Deutsche Schostakowitsch Gesellschaft e.V.

Dmitri Schostakowitsch, 25. September 1906  ─  9. August 1975

Willkommen auf unserer Webseite!

Die Deutsche Schostakowitsch Gesellschaft beschäftigt sich mit der Pflege und Verbreitung des künstlerischen Werkes von Dmitri Schostakowitsch.

Hier finden Sie Informationen über den Komponisten und seine Musik, sowie über die Gesellschaft und ihre Aktivitäten, und Sie können auch Ihre Fragen stellen und Meinungen äußern. Bei uns finden Sie Musikspezialisten und viele Freunde, die die Zuneigung zu Schostakowitsch und seiner Musikwelt zusammengeführt hat. 

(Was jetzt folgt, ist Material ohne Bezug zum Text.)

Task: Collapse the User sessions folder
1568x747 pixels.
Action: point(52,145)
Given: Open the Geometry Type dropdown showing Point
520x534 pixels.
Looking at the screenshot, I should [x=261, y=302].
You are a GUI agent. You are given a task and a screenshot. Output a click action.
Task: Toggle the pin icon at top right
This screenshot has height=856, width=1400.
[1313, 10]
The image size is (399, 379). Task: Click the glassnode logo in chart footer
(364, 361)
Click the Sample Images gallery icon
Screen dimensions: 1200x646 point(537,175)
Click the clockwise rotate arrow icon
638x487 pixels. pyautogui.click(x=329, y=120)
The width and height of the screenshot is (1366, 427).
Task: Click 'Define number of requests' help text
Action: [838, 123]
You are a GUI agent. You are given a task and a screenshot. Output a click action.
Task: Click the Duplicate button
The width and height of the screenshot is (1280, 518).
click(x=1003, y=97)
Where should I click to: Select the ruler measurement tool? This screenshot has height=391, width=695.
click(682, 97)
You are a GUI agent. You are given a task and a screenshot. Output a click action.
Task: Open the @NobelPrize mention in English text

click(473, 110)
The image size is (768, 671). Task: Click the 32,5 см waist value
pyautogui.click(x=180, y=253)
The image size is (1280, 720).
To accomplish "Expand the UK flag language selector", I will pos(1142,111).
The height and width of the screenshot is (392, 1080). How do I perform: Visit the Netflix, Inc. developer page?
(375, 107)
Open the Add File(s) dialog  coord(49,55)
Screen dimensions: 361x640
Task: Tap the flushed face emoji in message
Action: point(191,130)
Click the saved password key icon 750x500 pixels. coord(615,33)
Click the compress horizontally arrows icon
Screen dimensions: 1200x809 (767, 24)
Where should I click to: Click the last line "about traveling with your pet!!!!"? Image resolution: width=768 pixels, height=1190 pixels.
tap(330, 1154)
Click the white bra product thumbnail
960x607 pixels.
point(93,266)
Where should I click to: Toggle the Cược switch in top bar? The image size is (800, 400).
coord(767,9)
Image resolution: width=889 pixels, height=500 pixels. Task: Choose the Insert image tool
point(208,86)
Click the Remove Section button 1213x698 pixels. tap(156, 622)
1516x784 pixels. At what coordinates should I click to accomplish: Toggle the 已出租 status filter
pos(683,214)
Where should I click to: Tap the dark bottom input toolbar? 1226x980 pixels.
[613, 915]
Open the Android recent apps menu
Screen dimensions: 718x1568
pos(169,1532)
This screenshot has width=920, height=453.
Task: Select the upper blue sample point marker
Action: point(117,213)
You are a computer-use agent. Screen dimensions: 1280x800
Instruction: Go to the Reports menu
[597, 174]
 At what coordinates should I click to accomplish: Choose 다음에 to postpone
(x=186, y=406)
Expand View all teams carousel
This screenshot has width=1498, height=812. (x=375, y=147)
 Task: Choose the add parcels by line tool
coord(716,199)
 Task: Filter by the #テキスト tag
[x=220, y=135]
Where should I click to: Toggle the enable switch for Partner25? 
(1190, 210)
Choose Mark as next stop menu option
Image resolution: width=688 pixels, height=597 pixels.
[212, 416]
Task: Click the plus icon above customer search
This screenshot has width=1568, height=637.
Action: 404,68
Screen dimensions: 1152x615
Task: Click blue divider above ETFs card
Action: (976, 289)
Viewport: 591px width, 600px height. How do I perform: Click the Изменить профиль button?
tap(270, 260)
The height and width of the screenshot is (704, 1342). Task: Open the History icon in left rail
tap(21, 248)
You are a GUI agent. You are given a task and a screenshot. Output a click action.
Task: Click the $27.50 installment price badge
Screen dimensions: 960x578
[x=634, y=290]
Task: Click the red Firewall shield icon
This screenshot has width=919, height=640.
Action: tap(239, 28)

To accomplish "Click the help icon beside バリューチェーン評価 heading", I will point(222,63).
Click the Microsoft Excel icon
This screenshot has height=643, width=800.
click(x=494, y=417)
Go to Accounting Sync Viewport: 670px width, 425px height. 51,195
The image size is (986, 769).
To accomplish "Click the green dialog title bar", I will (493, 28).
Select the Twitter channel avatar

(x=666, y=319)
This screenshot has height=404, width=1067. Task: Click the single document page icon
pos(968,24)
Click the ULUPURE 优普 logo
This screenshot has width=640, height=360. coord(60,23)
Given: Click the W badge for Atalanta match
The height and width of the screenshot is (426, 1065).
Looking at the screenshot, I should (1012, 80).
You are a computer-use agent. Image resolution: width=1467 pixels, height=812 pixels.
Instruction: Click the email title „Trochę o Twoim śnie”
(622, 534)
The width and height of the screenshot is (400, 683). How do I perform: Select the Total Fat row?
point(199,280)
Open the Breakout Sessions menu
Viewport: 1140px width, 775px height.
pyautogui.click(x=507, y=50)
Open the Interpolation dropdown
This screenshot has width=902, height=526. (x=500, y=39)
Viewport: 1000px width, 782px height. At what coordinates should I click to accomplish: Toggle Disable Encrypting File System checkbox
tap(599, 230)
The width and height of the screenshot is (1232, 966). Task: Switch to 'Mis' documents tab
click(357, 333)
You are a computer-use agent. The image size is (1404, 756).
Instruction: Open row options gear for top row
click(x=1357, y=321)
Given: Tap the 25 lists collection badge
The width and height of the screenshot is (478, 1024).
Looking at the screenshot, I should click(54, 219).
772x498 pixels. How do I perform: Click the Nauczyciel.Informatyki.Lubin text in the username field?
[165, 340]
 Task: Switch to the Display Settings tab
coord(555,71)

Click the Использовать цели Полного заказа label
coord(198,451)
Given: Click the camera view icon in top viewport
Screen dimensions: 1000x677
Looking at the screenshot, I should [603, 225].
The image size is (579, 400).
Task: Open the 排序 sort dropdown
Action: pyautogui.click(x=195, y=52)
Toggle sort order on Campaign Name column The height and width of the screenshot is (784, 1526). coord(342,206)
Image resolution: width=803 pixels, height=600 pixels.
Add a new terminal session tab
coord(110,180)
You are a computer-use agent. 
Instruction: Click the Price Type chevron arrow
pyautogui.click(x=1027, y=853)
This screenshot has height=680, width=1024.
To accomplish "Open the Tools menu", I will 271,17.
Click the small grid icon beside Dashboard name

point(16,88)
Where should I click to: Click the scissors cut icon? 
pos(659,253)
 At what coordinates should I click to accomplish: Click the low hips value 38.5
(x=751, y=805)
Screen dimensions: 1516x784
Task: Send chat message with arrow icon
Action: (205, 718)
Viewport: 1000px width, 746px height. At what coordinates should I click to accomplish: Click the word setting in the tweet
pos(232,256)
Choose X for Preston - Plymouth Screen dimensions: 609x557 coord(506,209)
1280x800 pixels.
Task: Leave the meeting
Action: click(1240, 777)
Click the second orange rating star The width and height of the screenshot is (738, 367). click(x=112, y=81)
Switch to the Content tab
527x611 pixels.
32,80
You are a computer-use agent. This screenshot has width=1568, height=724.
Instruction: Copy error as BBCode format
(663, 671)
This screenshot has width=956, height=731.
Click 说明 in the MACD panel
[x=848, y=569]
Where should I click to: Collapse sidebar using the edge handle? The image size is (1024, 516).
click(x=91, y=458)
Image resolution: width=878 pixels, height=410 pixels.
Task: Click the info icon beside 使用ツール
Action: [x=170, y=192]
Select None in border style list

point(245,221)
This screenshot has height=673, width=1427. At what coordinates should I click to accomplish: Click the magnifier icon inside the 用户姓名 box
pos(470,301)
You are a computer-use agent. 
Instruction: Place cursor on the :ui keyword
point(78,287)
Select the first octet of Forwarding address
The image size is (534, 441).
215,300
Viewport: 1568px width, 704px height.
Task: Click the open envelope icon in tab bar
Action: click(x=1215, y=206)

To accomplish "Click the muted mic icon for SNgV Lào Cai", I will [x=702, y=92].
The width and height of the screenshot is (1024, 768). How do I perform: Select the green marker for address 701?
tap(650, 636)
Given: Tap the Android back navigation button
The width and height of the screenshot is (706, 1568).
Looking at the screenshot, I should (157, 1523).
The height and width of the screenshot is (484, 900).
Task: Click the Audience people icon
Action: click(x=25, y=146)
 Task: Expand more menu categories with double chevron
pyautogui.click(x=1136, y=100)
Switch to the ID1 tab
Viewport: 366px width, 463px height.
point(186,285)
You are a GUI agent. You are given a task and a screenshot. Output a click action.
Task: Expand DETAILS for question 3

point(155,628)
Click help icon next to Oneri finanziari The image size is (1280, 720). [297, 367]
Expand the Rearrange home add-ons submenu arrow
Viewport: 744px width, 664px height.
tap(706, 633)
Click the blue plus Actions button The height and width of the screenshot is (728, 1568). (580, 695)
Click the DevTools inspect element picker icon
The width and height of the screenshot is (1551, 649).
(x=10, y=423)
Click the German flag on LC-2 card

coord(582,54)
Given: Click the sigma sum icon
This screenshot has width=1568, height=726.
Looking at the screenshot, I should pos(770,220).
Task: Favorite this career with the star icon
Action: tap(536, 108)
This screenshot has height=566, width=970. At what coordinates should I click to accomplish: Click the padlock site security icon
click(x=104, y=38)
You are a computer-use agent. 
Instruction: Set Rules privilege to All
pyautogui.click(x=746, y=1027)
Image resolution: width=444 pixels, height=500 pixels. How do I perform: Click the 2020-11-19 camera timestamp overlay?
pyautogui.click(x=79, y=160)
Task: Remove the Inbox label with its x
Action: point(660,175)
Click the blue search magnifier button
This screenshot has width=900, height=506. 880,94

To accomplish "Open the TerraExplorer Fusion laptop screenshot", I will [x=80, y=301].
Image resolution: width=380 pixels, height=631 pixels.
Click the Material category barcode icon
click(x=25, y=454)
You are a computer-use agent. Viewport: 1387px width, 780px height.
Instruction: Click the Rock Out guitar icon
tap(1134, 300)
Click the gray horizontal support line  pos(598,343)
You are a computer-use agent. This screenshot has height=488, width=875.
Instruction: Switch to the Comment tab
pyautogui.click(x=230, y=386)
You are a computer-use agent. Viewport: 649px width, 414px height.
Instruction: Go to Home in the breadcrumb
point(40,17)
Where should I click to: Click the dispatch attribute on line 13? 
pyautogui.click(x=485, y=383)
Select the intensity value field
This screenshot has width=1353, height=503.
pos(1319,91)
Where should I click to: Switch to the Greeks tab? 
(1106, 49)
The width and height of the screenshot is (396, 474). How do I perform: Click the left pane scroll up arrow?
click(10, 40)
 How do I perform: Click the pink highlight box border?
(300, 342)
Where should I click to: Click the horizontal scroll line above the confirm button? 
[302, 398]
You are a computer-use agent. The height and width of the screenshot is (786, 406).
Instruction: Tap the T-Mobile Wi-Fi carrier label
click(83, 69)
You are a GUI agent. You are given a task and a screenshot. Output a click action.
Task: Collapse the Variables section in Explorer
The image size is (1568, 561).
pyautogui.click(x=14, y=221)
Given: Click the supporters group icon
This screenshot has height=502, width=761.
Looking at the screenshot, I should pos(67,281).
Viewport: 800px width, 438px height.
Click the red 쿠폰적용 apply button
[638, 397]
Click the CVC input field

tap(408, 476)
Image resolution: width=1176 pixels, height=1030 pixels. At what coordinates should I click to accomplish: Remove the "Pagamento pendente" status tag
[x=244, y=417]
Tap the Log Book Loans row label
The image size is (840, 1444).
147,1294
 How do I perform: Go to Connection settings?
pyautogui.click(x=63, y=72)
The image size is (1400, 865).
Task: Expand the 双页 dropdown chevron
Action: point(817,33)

  • Wenn Sie auch Schostakowitsch und seine Musik lieben, werden Sie Mitglied! Wir freuen uns auf Sie! Sprechen Sie uns an: Info@Schostakowitsch.de. Weitere Informationen zur Mitgliedschaft finden Sie hier


News  

22. Musikwissenschaftliches Symposium am 19. und 20. Mai 2025 in Leipzig

Schostakowitschs komponierende Kollegen

Komponistenkollegen: Wladimir Fere, Wano Muradeli und Dmitri Schostakowitsch bei der "Woche der sowjetischen Musik" in Kirgisien im Sommer 1964. Foto: DSCH-Journal

Eine Revision zum 50. Todestag
von Bernd Feuchtner

„Warum kannten wir das nicht!“ fragten verblüffte Musikkritiker, Musikwissenschaftler und Intendanten, als Mieczysław Weinbergs Oper Die Passagierin von 1968 im Jahr 2010 mit größtem Erfolg uraufgeführt wurde. Ja, warum kannten sie Weinbergs Musik nicht? Weil sie Weinberg als Schostakowitsch-Schüler oder gar als Schostakowitsch-Kopie abgetan hatten, ohne sich überhaupt auf seine Musik einzulassen.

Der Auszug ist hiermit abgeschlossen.